> _DATA_:
----

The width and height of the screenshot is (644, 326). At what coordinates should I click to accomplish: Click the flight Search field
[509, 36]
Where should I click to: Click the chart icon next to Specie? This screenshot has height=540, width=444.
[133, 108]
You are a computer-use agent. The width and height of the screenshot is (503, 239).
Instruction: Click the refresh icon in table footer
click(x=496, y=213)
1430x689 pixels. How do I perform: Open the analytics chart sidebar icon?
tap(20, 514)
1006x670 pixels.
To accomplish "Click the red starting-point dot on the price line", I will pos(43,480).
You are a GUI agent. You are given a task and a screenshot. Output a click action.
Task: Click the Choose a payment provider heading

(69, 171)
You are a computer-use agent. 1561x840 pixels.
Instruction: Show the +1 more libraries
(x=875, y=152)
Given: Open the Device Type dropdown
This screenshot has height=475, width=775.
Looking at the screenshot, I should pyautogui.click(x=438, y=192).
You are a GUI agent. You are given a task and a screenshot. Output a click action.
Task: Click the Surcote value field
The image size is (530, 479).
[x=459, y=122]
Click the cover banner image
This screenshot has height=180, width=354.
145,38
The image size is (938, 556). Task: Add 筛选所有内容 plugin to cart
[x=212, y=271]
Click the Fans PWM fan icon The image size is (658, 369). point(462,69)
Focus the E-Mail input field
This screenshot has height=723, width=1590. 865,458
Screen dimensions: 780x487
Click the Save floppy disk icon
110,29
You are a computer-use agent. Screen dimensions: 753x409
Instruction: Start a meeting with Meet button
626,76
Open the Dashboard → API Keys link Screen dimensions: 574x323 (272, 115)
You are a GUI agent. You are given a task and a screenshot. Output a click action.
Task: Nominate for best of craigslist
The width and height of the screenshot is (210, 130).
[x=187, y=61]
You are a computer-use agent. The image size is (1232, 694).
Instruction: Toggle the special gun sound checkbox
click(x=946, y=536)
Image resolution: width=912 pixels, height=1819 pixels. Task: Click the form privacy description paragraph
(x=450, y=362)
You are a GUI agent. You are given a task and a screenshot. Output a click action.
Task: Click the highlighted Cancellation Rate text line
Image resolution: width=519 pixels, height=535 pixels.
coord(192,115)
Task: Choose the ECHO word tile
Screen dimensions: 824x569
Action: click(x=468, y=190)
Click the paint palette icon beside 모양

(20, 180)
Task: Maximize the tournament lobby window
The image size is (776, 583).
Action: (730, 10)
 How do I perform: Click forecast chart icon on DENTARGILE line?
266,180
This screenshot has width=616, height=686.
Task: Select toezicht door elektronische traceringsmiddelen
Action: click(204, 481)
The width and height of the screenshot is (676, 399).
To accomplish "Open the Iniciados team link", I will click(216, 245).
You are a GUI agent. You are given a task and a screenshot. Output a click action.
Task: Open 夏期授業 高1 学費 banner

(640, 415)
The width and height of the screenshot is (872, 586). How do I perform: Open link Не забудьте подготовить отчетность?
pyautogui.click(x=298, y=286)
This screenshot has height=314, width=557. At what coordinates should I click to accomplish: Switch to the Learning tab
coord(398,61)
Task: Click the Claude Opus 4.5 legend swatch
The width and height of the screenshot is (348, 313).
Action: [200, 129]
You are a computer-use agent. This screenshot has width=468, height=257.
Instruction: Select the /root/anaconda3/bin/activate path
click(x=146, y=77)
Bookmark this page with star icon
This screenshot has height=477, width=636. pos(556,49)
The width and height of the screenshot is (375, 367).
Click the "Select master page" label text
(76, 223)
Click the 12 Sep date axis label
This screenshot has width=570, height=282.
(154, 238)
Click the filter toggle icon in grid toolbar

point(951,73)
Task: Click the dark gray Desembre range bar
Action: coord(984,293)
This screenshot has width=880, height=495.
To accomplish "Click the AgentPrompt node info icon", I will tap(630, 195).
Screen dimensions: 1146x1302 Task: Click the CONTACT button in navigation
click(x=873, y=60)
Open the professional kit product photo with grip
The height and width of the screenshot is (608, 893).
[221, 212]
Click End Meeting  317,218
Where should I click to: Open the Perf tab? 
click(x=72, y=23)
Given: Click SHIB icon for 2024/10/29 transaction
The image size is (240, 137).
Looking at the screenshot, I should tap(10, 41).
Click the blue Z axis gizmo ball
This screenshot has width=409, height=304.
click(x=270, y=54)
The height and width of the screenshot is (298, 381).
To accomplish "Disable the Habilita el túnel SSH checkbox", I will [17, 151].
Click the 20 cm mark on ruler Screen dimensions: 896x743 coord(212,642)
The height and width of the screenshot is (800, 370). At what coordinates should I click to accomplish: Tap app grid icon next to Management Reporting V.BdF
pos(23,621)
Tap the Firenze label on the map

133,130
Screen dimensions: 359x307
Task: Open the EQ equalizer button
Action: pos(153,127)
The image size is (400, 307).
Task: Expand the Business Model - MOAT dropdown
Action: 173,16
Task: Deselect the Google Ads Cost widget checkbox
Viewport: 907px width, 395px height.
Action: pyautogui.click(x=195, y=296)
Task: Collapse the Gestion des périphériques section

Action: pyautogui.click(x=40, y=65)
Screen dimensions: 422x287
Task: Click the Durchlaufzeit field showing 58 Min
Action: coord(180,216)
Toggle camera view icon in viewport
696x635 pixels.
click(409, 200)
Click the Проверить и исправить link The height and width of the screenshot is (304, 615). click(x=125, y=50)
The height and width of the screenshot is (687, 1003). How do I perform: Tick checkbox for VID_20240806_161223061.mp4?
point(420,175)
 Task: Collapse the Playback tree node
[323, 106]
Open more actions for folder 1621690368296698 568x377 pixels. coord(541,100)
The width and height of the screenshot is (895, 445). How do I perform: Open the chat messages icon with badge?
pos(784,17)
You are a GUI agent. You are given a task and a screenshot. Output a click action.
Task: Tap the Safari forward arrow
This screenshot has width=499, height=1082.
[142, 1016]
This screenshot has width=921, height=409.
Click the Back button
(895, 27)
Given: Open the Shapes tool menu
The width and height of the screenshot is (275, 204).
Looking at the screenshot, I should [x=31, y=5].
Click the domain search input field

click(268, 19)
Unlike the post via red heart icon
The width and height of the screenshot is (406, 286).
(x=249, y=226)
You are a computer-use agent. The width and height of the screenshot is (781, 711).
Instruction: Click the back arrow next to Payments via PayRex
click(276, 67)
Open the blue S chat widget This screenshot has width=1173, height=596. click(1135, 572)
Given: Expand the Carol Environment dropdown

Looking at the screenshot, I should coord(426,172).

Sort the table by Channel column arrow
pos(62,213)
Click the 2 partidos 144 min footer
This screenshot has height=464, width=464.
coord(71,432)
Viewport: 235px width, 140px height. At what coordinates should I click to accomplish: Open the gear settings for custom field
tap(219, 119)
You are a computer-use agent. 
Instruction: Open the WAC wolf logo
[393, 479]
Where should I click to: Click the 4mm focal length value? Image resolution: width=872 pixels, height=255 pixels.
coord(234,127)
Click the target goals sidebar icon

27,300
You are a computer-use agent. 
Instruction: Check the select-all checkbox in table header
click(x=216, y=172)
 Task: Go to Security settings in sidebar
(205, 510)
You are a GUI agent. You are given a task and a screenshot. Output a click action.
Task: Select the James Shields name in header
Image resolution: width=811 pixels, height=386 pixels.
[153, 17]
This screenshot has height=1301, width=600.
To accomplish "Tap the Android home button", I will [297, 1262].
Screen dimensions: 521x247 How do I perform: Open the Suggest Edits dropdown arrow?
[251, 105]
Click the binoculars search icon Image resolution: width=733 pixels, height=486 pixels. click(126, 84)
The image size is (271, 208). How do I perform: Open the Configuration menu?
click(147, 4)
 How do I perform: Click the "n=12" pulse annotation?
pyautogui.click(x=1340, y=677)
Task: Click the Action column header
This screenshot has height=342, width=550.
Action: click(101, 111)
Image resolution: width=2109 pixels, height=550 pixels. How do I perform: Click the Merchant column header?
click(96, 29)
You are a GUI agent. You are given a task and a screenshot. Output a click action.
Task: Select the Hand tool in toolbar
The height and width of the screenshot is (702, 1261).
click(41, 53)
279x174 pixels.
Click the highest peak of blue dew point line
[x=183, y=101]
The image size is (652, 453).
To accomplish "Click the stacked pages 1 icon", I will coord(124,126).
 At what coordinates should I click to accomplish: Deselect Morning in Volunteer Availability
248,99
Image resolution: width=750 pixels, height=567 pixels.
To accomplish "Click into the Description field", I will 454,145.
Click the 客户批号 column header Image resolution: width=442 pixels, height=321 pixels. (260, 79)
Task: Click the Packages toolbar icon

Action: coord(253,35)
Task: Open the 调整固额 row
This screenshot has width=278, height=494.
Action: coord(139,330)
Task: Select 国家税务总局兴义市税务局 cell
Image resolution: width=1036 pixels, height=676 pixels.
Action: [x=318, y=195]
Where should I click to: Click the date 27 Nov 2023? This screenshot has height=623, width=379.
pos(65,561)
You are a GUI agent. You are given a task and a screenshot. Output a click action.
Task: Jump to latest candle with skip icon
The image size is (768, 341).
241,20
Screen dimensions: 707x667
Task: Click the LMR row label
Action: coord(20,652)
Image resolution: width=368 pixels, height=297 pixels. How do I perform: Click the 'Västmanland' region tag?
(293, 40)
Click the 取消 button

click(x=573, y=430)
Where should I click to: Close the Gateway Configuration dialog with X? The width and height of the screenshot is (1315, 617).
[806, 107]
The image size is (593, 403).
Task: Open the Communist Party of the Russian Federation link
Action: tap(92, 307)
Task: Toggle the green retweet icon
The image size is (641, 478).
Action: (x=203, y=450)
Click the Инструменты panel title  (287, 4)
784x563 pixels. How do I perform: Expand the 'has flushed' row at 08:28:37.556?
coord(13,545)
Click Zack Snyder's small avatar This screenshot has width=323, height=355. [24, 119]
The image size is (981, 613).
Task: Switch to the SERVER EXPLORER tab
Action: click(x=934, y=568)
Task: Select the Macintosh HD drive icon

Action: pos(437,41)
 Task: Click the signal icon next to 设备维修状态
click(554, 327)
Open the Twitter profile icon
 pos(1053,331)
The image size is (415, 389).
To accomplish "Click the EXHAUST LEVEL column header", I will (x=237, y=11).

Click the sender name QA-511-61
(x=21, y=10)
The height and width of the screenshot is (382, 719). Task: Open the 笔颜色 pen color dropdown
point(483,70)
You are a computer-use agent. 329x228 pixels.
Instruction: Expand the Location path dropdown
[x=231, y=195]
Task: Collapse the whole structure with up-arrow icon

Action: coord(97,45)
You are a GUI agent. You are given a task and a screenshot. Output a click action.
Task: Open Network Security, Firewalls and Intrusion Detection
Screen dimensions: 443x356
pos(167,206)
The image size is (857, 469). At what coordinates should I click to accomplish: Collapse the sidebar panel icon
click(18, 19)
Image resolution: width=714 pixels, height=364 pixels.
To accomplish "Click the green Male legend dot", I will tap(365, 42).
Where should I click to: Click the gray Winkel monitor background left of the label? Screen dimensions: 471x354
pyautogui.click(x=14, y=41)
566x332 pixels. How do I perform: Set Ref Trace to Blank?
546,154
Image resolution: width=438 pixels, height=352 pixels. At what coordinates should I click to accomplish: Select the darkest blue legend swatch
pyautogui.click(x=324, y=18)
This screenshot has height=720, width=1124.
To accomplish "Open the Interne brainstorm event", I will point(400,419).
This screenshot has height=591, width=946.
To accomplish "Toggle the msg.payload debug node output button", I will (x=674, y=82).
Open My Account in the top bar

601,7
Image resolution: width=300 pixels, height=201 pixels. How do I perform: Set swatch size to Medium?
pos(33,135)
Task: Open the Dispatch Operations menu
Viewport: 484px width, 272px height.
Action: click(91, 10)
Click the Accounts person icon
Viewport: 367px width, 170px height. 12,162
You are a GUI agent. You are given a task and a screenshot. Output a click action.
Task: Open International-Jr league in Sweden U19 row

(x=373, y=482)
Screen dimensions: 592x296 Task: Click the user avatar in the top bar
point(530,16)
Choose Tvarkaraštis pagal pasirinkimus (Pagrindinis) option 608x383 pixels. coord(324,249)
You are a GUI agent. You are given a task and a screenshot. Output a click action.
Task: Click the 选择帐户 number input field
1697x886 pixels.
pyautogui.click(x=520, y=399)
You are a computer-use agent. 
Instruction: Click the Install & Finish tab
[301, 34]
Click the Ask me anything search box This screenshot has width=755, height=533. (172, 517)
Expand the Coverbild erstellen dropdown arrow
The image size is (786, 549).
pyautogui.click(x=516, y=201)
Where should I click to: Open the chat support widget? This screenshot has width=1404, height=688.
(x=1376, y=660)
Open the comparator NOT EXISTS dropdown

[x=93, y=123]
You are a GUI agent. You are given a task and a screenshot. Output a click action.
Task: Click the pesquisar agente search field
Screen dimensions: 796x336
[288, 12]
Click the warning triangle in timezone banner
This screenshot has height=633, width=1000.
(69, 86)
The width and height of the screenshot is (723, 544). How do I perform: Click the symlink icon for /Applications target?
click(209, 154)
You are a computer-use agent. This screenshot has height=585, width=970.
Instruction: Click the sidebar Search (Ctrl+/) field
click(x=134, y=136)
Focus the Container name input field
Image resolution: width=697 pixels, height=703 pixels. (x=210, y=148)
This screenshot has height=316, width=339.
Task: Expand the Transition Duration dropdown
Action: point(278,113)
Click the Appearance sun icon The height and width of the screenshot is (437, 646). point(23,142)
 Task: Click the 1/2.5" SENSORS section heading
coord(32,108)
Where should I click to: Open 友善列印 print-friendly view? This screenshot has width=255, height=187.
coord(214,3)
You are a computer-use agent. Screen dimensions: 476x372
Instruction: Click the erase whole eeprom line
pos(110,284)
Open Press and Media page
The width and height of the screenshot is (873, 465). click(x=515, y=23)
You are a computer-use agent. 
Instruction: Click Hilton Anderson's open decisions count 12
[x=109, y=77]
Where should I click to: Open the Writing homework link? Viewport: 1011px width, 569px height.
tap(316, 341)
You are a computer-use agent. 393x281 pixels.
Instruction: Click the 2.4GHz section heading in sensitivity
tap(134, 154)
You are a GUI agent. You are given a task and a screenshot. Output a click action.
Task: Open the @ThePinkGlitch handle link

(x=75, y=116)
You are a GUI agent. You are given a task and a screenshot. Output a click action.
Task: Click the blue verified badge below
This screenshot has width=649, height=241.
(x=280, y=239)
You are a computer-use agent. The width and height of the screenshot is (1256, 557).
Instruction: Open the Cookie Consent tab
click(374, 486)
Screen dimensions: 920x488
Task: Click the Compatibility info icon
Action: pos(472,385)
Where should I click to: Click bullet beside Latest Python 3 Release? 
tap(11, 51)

----

Will you return exactly the lines above from the one with "Instruction: Start a meeting with Meet button" down to the one with "Task: Maximize the tournament lobby window", counting both as part of the range?

Instruction: Start a meeting with Meet button
626,76
Open the Dashboard → API Keys link Screen dimensions: 574x323 (272, 115)
You are a GUI agent. You are given a task and a screenshot. Output a click action.
Task: Nominate for best of craigslist
The width and height of the screenshot is (210, 130).
[x=187, y=61]
You are a computer-use agent. The image size is (1232, 694).
Instruction: Toggle the special gun sound checkbox
click(x=946, y=536)
Image resolution: width=912 pixels, height=1819 pixels. Task: Click the form privacy description paragraph
(x=450, y=362)
You are a GUI agent. You are given a task and a screenshot. Output a click action.
Task: Click the highlighted Cancellation Rate text line
Image resolution: width=519 pixels, height=535 pixels.
coord(192,115)
Task: Choose the ECHO word tile
Screen dimensions: 824x569
Action: click(x=468, y=190)
Click the paint palette icon beside 모양

(20, 180)
Task: Maximize the tournament lobby window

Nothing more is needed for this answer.